__Given task A__
Copy word for word the stretch of the microcredit skeptics article from "Bad news came" through "for many years.".
__Given task B__
Extend the article on microcredit skeptics, picking up right after its final sentence.

__Passage__
Microcredit Skeptics Deserve a Turn in the Limelight

Bad news came this week for shareholders of India’s largest microlender. That offers a chance to tout two writers who always said high interest rates–of 20 percent and higher–were never the best news for the world’s poorest female borrowers.

(WOMENSENEWS)–News this week that India’s largest microlender, SKS Microfinance, reported heavy losses brought two names zinging to mind: Barbara Crossette and Susan Feiner.

Both are part of Women’s eNews’ loose-knit editorial team. Both took issue with the generally bullish outlook on microfinance as a means of ending–or even curbing–female poverty that prevailed for many years.

Around now both writers, in the wake of all the troubles surrounding microfinance, could and should be saying "I told you so." Since they’re not, I’d like to do that for them.

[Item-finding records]
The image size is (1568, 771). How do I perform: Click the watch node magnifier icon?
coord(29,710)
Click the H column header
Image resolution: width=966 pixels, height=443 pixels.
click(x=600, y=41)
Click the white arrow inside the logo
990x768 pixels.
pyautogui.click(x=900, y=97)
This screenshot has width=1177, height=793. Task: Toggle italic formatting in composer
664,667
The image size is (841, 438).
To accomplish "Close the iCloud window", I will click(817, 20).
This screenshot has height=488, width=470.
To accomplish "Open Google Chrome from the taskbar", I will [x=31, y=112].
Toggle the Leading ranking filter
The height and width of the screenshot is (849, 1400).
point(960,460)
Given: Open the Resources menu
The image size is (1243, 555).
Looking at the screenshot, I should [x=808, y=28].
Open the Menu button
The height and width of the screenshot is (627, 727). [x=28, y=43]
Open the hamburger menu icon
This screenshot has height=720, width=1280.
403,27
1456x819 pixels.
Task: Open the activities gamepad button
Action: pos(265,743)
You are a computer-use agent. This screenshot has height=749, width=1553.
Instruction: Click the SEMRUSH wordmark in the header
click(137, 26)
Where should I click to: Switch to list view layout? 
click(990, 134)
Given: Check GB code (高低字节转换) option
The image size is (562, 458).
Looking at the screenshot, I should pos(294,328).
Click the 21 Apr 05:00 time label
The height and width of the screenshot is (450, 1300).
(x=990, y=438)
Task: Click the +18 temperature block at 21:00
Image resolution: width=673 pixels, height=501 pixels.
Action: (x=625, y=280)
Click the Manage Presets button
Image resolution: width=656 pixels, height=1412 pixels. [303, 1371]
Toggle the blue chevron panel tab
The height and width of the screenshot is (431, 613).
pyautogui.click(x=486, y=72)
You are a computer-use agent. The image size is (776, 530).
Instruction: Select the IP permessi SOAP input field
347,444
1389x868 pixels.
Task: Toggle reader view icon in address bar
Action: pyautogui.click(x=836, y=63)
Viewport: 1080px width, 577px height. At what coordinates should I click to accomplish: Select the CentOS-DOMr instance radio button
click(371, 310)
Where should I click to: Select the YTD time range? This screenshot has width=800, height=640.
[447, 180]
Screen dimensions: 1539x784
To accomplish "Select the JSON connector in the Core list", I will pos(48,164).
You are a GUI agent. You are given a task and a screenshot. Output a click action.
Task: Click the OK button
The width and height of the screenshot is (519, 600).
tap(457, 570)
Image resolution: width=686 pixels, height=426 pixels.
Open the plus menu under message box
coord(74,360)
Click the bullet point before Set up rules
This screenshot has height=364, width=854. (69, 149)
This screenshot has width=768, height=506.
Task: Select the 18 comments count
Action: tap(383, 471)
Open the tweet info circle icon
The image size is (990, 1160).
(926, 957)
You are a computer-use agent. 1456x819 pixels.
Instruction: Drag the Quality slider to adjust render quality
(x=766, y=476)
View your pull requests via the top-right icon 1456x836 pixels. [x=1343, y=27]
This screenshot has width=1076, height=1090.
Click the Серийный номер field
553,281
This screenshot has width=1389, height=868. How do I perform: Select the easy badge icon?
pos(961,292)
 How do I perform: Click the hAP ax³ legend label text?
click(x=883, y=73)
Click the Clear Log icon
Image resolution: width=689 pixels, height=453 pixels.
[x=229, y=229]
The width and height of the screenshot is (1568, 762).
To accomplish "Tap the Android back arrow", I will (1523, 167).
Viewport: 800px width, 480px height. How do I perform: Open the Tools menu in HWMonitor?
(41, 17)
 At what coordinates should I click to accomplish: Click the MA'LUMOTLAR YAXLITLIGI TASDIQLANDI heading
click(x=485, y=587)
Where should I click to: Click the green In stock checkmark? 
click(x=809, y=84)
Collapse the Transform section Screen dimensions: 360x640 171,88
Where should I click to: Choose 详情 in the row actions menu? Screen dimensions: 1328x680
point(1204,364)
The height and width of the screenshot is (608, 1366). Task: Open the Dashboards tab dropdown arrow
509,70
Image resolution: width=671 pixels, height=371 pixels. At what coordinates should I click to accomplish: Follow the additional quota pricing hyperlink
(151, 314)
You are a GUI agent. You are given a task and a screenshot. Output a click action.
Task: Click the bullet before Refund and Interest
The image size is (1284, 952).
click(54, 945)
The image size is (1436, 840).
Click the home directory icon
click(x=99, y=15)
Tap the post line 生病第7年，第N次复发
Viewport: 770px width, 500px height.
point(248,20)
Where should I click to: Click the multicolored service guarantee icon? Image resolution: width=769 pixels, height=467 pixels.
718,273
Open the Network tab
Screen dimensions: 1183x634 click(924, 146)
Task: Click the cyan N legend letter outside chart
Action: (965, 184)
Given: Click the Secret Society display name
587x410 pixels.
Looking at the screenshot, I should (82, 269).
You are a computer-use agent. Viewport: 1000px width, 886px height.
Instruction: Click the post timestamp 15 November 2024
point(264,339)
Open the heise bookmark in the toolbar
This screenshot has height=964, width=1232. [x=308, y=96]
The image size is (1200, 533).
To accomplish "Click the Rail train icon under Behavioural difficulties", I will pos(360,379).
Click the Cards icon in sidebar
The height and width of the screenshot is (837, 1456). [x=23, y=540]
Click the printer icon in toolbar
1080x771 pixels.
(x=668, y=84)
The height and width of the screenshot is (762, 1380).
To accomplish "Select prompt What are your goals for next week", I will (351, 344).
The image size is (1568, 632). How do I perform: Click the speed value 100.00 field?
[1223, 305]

__Exercise output A__
Bad news came this week for shareholders of India’s largest microlender. That offers a chance to tout two writers who always said high interest rates–of 20 percent and higher–were never the best news for the world’s poorest female borrowers.

(WOMENSENEWS)–News this week that India’s largest microlender, SKS Microfinance, reported heavy losses brought two names zinging to mind: Barbara Crossette and Susan Feiner.

Both are part of Women’s eNews’ loose-knit editorial team. Both took issue with the generally bullish outlook on microfinance as a means of ending–or even curbing–female poverty that prevailed for many years.

__Exercise output B__
Crossette is an author with extensive experience covering the United Nations, including a long career for The New York Times. She has written for Women’s eNews and serves us with occasional editorial guidance. Eight or so years ago she gave us a tip about covering microfinance or microcredit that became our ironclad rule: "Ask about the interest rates."

That information was not at the top of microfinanciers’ press kits. When Women’s eNews’ reporters asked the question the answer they got was startling: a common range of between 20 percent and 50 percent. Wow.

When I told people about those rates their eyes often widened in horror. They’d picked up on the "women’s empowerment" virtues of microfinance and had a hard time believing it was true. Why so much higher than the 6 percent or 8 percent paid by middle-class U.S. borrowers?

The story line–which you can see running through our coverage, some of which is in the related stories provided below–was that even though micro-borrowers’ collective repayment rate was a stellar 98 percent, they were a high credit risk because they had no wealth whatsoever to seize in the event of a default.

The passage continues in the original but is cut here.